Ailemin koltuk değneği ya da göz alıcı bir iş unvanı olmadan özgüvenimin gelişeceğini asla hayal edemezdim. Ama balonun dışında, rahatlık alanımı terk etmeye, yeni ilişkiler kurmaya ve eski tanıdıklarla yeniden bağlantı kurmaya zorlandım. Şimdi, her gece bir senaryo üzerinde çalışmak ya da (daha büyük olasılıkla) ilham eksikliğim yüzünden hayal kırıklığı içinde kıvranmak yerine, bunu yapıyorum. oraya gitmek için bir nokta - metroda yabancının Rus operası söylemesinden zevk alıyorum ve yeni yerimde suşi tadıyorum. komşu. All-star bir Broadway müzikalinden bir arkadaşımın tek kadın şovuna kadar her türlü performansı görüyorum. Lise aşkıma bile ulaştım (evde asla yapmayacağım bir şey), çünkü o aynı zamanda üç blok ötede yaşayan tanıdık bir yüz. 15 yaşımda hayalini kurduğum kasırga romantizmi olmasa da, iyi arkadaşlarımdan biri ve şehrin gizli mücevherlerine harika bir giriş oldu.

Bir parçam – eski ben – kesinlikle işle ilgili olmayan zamandan zevk aldığım için hala biraz suçluluk duysa da, daha önce sahip olmadığım bu çok boyutlu hayata sahip olmayı seviyorum. Şaşırtıcı bir şekilde, enerji ve teşvik yaratıcılığımı yeniden canlandırdı: Her zamankinden daha fazla yazıyorum. Bana inanan ve çalışmalarımı destekleyen yeni bir komedi ekibi buldum. Onların yardımıyla ilk videomu bile hazırladım.

Başarılarımla gurur duymak için her zaman mücadele ettim. Belki de gençliğimde övgüler çok fazla olduğundandır, ama bu güvence olmadan kendime inanmak benim için zordu. New York'a taşındığımdan bu yana zihniyetimdeki en büyük değişiklik bu oldu - mutluluğum ve özgüvenim artık benden geliyor. Başkasına güvenmeme gerek yok.

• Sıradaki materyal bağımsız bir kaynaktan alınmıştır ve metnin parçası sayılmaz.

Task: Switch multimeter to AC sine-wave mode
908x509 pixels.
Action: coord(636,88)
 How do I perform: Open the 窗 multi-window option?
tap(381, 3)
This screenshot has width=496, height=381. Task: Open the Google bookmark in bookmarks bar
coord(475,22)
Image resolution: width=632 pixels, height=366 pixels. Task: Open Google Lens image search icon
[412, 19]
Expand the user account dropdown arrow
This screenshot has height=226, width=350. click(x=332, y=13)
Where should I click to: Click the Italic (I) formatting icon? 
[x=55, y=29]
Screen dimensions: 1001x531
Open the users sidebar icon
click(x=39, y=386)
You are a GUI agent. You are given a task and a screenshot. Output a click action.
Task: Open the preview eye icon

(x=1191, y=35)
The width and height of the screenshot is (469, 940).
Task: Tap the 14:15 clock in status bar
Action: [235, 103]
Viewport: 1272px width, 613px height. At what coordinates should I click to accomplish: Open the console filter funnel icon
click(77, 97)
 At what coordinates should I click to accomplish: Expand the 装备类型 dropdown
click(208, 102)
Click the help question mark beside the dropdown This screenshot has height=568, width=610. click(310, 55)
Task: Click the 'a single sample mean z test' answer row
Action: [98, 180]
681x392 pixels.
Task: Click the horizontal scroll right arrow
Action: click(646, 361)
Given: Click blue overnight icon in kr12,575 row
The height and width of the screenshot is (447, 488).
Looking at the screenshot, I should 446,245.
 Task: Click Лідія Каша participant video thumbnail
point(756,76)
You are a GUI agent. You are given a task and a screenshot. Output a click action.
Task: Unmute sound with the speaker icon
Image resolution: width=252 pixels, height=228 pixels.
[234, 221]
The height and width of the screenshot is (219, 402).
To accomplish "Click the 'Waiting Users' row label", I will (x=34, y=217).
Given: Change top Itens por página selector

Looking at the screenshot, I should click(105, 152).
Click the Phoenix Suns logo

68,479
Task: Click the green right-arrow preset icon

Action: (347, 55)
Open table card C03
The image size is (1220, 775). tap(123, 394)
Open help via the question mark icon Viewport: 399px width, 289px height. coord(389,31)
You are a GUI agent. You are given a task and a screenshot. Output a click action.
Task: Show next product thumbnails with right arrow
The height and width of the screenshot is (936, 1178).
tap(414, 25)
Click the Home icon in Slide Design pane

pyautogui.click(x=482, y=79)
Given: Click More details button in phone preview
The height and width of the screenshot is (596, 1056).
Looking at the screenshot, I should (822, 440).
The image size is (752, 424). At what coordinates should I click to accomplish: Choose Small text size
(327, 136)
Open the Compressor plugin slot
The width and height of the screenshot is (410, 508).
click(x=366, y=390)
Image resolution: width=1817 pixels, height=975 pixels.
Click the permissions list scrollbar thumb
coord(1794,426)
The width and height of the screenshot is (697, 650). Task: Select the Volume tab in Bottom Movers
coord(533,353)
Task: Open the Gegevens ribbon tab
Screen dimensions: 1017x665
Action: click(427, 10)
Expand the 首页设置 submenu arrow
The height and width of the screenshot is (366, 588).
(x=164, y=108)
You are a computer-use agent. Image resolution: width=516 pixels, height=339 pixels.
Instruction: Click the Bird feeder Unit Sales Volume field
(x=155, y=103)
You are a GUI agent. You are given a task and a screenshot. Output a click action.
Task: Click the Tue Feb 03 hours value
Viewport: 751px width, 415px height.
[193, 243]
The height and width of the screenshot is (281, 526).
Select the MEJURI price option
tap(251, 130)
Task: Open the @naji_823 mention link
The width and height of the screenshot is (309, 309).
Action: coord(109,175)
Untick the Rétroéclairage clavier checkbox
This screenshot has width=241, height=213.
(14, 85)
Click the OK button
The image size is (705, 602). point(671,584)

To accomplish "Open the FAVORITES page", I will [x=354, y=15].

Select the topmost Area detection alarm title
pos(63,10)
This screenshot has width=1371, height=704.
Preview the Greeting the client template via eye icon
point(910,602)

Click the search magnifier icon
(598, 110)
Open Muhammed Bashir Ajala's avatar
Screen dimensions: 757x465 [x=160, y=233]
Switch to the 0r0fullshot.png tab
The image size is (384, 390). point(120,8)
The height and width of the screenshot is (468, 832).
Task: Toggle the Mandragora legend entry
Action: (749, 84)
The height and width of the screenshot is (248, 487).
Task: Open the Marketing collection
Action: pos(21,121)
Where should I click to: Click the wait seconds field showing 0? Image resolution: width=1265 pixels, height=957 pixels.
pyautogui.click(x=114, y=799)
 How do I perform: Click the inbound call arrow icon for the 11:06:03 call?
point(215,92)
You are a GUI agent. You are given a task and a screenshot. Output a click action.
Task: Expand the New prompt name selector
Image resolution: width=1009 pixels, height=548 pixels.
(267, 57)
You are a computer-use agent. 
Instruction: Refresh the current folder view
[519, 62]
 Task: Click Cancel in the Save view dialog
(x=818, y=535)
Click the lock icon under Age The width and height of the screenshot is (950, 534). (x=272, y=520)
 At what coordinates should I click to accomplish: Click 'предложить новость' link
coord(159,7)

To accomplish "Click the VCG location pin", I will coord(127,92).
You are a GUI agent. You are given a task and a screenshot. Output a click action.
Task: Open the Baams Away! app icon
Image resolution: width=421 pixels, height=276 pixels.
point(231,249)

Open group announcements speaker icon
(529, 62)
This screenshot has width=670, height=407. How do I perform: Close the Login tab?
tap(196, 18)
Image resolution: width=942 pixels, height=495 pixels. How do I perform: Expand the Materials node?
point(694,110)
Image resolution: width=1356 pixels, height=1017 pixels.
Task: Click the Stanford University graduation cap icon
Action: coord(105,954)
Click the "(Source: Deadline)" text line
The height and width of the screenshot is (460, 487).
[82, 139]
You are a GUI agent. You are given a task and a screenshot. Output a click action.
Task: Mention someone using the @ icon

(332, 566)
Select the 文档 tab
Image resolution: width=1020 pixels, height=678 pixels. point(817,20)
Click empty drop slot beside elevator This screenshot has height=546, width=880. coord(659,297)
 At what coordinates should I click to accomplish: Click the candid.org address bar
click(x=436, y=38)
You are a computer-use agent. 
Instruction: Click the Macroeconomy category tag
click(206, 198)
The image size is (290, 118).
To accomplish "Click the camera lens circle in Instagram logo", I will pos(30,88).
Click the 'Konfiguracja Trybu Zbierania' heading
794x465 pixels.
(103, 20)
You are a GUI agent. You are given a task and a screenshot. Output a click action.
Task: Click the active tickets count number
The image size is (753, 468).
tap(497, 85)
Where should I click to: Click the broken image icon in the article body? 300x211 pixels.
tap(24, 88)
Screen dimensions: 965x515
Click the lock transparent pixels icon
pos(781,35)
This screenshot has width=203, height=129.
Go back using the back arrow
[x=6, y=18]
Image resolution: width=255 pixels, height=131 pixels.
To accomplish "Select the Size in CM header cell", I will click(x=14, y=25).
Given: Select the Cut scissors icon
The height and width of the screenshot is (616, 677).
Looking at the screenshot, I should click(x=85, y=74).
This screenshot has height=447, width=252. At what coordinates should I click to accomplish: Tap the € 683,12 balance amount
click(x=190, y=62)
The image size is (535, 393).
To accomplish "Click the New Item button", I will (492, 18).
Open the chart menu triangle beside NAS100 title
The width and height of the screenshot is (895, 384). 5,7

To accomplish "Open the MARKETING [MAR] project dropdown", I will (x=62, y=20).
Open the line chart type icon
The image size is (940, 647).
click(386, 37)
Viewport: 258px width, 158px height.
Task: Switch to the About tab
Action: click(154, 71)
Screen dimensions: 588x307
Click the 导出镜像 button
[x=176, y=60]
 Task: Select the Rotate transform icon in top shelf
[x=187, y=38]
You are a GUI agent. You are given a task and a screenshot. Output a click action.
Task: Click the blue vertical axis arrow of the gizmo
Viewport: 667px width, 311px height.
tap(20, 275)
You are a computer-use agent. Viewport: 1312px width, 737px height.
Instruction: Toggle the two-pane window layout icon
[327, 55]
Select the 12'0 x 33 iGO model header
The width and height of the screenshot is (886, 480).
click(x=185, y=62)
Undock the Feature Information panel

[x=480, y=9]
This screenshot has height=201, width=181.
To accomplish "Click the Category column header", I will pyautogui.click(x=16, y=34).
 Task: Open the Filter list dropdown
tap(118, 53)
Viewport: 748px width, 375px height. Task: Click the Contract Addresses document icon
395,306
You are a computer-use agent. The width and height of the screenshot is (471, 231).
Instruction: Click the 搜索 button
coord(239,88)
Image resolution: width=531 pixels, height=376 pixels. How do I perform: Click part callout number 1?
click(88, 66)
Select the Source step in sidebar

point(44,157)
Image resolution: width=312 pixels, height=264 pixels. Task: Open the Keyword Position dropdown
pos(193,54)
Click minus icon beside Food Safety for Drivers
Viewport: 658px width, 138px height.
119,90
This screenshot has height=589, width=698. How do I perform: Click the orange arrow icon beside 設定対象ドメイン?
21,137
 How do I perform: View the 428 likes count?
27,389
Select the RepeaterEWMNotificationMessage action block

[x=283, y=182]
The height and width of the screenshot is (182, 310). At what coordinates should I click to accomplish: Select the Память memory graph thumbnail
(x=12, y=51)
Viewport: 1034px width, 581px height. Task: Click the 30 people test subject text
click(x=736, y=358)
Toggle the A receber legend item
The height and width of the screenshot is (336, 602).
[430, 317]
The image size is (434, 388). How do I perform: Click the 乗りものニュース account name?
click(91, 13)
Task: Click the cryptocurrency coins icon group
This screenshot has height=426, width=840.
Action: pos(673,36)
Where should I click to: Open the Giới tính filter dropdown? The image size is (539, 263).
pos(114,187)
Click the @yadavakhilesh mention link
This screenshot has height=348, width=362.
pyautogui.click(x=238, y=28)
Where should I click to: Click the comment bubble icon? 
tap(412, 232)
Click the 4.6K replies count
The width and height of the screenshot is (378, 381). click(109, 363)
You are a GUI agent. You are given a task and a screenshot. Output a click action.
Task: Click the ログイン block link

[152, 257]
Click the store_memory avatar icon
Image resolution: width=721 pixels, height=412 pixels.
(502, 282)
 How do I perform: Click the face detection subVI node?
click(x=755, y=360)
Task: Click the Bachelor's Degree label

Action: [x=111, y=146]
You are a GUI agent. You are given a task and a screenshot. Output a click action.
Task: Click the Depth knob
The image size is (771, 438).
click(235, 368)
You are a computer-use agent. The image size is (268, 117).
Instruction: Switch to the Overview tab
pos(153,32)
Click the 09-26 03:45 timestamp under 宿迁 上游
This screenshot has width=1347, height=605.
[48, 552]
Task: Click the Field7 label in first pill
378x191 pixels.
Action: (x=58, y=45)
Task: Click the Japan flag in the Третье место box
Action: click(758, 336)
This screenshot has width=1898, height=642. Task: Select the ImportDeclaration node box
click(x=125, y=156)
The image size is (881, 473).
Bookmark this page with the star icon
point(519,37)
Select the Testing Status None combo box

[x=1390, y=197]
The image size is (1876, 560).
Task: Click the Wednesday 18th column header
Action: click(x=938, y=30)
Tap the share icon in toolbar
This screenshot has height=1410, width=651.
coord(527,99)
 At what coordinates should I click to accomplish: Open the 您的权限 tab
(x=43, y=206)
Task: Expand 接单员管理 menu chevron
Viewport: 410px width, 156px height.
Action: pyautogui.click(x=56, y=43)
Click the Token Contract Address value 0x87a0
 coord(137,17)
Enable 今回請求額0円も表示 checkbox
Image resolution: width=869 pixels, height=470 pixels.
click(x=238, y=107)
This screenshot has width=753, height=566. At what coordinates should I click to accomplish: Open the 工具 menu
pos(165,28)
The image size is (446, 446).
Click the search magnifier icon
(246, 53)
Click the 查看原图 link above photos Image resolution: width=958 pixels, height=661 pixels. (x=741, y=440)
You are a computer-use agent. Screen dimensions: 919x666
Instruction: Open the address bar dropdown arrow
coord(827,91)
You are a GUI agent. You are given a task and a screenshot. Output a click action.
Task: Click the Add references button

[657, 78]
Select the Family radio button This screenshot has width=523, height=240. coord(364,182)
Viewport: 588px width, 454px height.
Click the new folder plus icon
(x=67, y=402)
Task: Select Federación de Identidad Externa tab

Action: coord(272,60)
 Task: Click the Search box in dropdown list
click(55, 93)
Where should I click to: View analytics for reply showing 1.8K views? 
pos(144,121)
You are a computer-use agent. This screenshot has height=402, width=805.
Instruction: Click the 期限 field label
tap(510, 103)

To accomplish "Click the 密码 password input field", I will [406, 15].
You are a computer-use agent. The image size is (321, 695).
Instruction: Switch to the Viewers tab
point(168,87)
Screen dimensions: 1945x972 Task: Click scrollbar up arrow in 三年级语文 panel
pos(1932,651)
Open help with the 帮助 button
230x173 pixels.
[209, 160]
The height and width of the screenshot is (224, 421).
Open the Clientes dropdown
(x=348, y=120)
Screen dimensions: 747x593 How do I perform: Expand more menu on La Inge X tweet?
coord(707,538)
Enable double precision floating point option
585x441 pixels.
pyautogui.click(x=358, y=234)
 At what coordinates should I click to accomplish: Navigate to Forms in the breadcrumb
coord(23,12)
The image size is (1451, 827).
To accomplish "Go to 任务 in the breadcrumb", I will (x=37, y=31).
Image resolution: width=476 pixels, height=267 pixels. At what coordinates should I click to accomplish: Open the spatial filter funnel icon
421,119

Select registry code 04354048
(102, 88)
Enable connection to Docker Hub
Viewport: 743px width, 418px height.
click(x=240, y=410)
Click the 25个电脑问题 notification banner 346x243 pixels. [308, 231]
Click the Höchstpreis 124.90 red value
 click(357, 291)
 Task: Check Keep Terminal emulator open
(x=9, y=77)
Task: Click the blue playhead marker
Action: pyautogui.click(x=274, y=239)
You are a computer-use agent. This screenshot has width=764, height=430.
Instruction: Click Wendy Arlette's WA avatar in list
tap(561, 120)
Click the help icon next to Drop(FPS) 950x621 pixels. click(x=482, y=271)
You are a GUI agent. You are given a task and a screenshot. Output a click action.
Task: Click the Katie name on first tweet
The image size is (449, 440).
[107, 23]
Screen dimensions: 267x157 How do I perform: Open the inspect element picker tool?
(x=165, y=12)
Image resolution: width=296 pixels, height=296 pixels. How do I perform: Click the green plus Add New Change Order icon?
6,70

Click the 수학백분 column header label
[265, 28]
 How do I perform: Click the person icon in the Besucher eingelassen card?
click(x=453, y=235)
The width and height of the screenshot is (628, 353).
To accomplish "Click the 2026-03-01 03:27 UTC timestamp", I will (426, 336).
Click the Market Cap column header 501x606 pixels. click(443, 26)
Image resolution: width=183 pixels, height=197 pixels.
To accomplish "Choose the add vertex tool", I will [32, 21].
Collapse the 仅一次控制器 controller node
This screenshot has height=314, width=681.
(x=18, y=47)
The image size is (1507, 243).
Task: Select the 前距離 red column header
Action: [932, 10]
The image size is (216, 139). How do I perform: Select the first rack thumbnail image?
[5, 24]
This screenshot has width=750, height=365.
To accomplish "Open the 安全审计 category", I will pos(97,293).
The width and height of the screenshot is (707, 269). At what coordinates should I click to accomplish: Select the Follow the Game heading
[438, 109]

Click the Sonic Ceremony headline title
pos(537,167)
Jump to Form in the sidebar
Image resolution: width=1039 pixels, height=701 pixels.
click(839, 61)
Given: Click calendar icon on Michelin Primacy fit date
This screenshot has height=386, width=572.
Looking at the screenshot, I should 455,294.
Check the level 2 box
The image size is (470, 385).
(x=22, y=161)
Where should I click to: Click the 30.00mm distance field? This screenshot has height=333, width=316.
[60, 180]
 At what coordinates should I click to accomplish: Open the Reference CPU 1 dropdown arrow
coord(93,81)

Geleceğin ne getireceğinden emin değilim, ama başarısızlığın beni sadece daha fazla denemeye değil, aynı zamanda farklı denemeye de ittiğini biliyorum. Beni büyümeye, kendi ayakları üzerinde durarak zorlukları aşmaya ve "iş kazanmak" dışında mutluluğu bulmaya zorladı. Ve içimdeki öğrenci bunun için bir kupa almam gerektiğini söylüyor.